O sea, que es necesario tener en cuenta las razones de los creyentes religiosos, así como de los expertos en el tema, caso de Paulan Stärcke o de Udo Schuklenk. La psiquiatra Stärcke tiene una experiencia amplia en la valoración de solicitudes de eutanasia hechas por enfermos mentales, habitualmente deprimidos crónicos. Y señala, entre varias ideas de interés, que muchos enfermos se sienten aliviados simplemente por el hecho de saber que tienen la eutanasia a su alcance, que el mero hecho de ser evaluados para ello les sirve de bálsamo y no van más adelante… La tensión dialéctica que preside estos asuntos quedaría incompleta sin tener en cuenta las razones de los demandantes y sus allegados, como es el caso de la cineasta Elena Lindemans, cuya madre se suicidó en el año 2002 tras haber pedido la eutanasia durante largo tiempo. Lindemans ha hecho un documental tan duro —¡muestre y no declare!— como interesante, titulado Las madres que se tiran al vacío desde sus apartamentos(Moeders springen niet van flats, 2013), de visión obligada.
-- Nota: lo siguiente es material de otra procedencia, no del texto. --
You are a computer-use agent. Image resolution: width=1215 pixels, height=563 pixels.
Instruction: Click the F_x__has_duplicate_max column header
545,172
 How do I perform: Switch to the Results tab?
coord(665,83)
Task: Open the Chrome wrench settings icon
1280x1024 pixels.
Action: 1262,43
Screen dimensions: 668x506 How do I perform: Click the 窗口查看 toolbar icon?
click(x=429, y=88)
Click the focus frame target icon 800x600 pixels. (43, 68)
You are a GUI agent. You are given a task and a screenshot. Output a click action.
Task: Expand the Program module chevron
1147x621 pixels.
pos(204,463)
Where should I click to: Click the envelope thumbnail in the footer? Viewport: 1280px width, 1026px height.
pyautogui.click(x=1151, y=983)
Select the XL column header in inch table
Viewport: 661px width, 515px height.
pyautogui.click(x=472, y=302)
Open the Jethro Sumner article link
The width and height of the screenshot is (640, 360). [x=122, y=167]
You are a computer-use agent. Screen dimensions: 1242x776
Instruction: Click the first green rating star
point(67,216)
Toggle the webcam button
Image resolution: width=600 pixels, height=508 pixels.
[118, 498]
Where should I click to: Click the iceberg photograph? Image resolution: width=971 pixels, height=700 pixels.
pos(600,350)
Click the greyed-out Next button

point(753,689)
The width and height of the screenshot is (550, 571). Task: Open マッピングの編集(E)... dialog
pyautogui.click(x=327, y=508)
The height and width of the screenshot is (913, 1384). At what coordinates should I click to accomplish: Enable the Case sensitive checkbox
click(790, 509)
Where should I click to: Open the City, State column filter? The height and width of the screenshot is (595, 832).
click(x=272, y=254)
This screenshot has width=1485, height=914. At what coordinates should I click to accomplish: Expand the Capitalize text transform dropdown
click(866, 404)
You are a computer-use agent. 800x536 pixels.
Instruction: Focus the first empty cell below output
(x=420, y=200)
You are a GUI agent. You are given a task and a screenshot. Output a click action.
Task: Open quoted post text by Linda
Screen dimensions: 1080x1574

El trabajo de Lindemans percute de forma enérgica sobre el drama social y familiar que deja tras de sí el suicida confrontado con esa asepsia e higiene que exhala la eutanasia. 

En los últimos meses de 2016 el Gobierno holandés dio pasos para regular la posibilidad de poner fin a la vida simplemente «por cansancio de vivir», lo que supone una alteración cualitativa y sustanciosa de la fenomenología del asunto. Es cierto que autorizar el derecho a morir por cansancio (¡o por lo que sea!) supone un reconocimiento del principio de autonomía del individuo y todo apunta a que una sociedad civilizada ha de garantizar esas libertades, pero también hay que asegurar que esa decisión sea, permítaseme el oxímoron, un «acto de libertad» y no esclava de una imperiosa necesidad. Y es que en el cajón «cansancio de vivir» pueden confundirse sufrimientos insoportables emanados de enfermedades incurables con la percepción de ser una carga para ciertos sistemas sociales acunados por el egoísmo o las meras rentabilidades. Y estas situaciones no deben ser autorizadas a resolverse de un modo tan distante de lo que son sus correctas soluciones.